Enter Scottie Barnes and Jontay Murray-Boyles.
With Poeltl sidelined, Murray-Boyles has been thrust into the starting five, and that’s meant more minutes alongside Barnes. It’s not exactly revolutionary to go small when your true center is out, but what the Raptors have stumbled into is a pairing that’s not just surviving-it’s thriving. Sometimes, necessity really is the mother of invention.
Before the injury, Barnes and Murray-Boyles shared the floor sparingly-just 150 minutes across 22 games, or about 6.8 minutes per game. Since then?
That number has shot up to 247 minutes over just 12 games, nearly tripling their time together to 17.6 minutes per game. And those extra minutes haven’t just been filler-they’ve been dominant.
Among all Raptors two-man lineups with a decent sample size (150+ minutes), Barnes and Murray-Boyles boast the best defensive rating at 100.2. That’s not just good-it’s elite.
Their net rating of +8.2 ranks second on the team. To put it in perspective: the difference in defensive rating between this duo and the next-best pairing is 2.8 points per 100 possessions.
That’s the same gap you see between the second- and seventh-best pairings.
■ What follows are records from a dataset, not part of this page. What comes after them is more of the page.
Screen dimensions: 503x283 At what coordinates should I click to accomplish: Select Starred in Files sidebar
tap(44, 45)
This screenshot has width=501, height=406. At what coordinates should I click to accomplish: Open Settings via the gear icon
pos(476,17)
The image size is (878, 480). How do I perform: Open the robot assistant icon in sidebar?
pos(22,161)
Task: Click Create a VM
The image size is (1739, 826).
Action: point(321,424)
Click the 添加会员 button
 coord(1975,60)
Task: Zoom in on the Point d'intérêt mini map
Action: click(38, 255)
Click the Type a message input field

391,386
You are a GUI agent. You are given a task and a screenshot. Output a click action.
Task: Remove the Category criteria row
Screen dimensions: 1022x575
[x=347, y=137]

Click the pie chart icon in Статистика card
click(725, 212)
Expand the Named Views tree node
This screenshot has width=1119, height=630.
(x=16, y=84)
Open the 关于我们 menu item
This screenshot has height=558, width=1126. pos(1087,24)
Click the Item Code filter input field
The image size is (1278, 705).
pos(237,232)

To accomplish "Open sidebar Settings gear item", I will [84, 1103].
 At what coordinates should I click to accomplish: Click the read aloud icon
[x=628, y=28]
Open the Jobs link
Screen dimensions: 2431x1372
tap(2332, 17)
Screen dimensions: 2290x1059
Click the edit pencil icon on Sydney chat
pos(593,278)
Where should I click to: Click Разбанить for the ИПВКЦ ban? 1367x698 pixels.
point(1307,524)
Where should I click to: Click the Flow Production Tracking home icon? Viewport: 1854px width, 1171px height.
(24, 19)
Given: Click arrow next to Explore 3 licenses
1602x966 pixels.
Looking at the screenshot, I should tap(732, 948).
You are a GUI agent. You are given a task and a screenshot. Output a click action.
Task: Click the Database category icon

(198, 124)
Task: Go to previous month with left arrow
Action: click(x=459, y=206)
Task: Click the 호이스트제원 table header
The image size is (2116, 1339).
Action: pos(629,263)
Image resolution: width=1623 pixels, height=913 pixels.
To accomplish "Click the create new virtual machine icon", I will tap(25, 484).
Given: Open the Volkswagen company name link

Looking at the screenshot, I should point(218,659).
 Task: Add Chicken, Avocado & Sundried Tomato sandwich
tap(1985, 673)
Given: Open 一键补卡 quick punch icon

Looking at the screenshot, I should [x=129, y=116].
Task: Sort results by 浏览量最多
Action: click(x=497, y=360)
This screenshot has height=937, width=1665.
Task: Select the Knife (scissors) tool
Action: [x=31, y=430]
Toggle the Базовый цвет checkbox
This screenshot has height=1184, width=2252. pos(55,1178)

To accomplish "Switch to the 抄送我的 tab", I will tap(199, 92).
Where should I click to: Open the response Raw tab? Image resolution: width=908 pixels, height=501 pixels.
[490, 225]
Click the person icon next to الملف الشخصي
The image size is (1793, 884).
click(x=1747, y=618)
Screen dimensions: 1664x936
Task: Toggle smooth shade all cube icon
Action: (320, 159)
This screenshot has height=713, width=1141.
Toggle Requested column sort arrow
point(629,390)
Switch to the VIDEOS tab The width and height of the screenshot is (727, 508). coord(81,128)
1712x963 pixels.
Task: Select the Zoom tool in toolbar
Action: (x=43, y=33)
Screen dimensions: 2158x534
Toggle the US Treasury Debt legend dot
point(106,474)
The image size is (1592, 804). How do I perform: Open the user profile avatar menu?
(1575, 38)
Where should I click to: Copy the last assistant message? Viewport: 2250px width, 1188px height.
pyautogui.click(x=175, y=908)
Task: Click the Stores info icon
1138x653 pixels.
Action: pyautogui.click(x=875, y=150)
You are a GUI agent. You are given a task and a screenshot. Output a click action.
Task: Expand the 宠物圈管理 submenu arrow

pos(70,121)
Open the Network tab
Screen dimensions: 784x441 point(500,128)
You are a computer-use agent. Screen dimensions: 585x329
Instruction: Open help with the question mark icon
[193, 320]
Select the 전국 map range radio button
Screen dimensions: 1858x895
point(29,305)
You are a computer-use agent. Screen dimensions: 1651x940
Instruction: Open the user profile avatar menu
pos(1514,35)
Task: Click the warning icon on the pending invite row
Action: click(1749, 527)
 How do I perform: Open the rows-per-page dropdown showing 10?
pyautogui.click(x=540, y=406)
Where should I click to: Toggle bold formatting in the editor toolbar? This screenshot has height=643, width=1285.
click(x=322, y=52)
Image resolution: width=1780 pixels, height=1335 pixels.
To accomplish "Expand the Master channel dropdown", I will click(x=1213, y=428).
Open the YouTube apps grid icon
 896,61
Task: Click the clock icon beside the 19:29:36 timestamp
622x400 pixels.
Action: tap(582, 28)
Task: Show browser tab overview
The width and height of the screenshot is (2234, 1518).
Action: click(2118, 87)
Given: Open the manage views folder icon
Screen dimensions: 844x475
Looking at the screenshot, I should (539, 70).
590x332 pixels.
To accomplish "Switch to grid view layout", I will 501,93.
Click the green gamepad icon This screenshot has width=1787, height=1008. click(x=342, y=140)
In other words, the Barnes-Murray-Boyles combo isn’t just effective-they’re in a different tier altogether.
When they’re on the floor together, the Raptors allow nine fewer points per 100 possessions. That’s a massive swing in today’s NBA, where every possession counts and defensive versatility is king. And that’s exactly what this duo brings: size, strength, and the kind of switchability that makes modern defenses hum.
What makes them special isn’t just their ability to protect the rim-though they do that well. It’s the way they move.
Both players are long, agile, and instinctive. They can stunt and recover with speed, close out on shooters, and still rotate back to contest at the rim.
Off the ball, they’re disruptive. On the ball, they’re physical.
They’re not just defenders-they’re defensive weapons.
Sure, the numbers took a slight dip after a couple of rough outings against the two Los Angeles teams. But before that, the Raptors ranked 13th in defensive rating league-wide-and that’s with eight of the top 13 two-man lineups belonging to the Oklahoma City Thunder, one of the deepest defensive squads in the league. Even with the recent bumps, the Barnes-Murray-Boyles pairing continues to stand out.
And it’s not just the stats-it’s the eye test, too. These two don’t just coexist in the paint; they own it.
They play with a physical edge that’s hard to teach. You see it in the big, emphatic blocks.
In the battles for position under the rim. In the way they out-jump and out-muscle taller opponents.
They’re hammering home dunks and making hustle plays that energize the bench. They’ve stepped into the land of giants-and made it feel like home.
It’s still early, and the Raptors will want to see a larger sample before drawing any firm conclusions. But if what we’ve seen so far is any indication, the future of Toronto’s frontcourt might just be unfolding right in front of us. Barnes and Murray-Boyles aren’t just filling in-they’re forming the foundation of something real.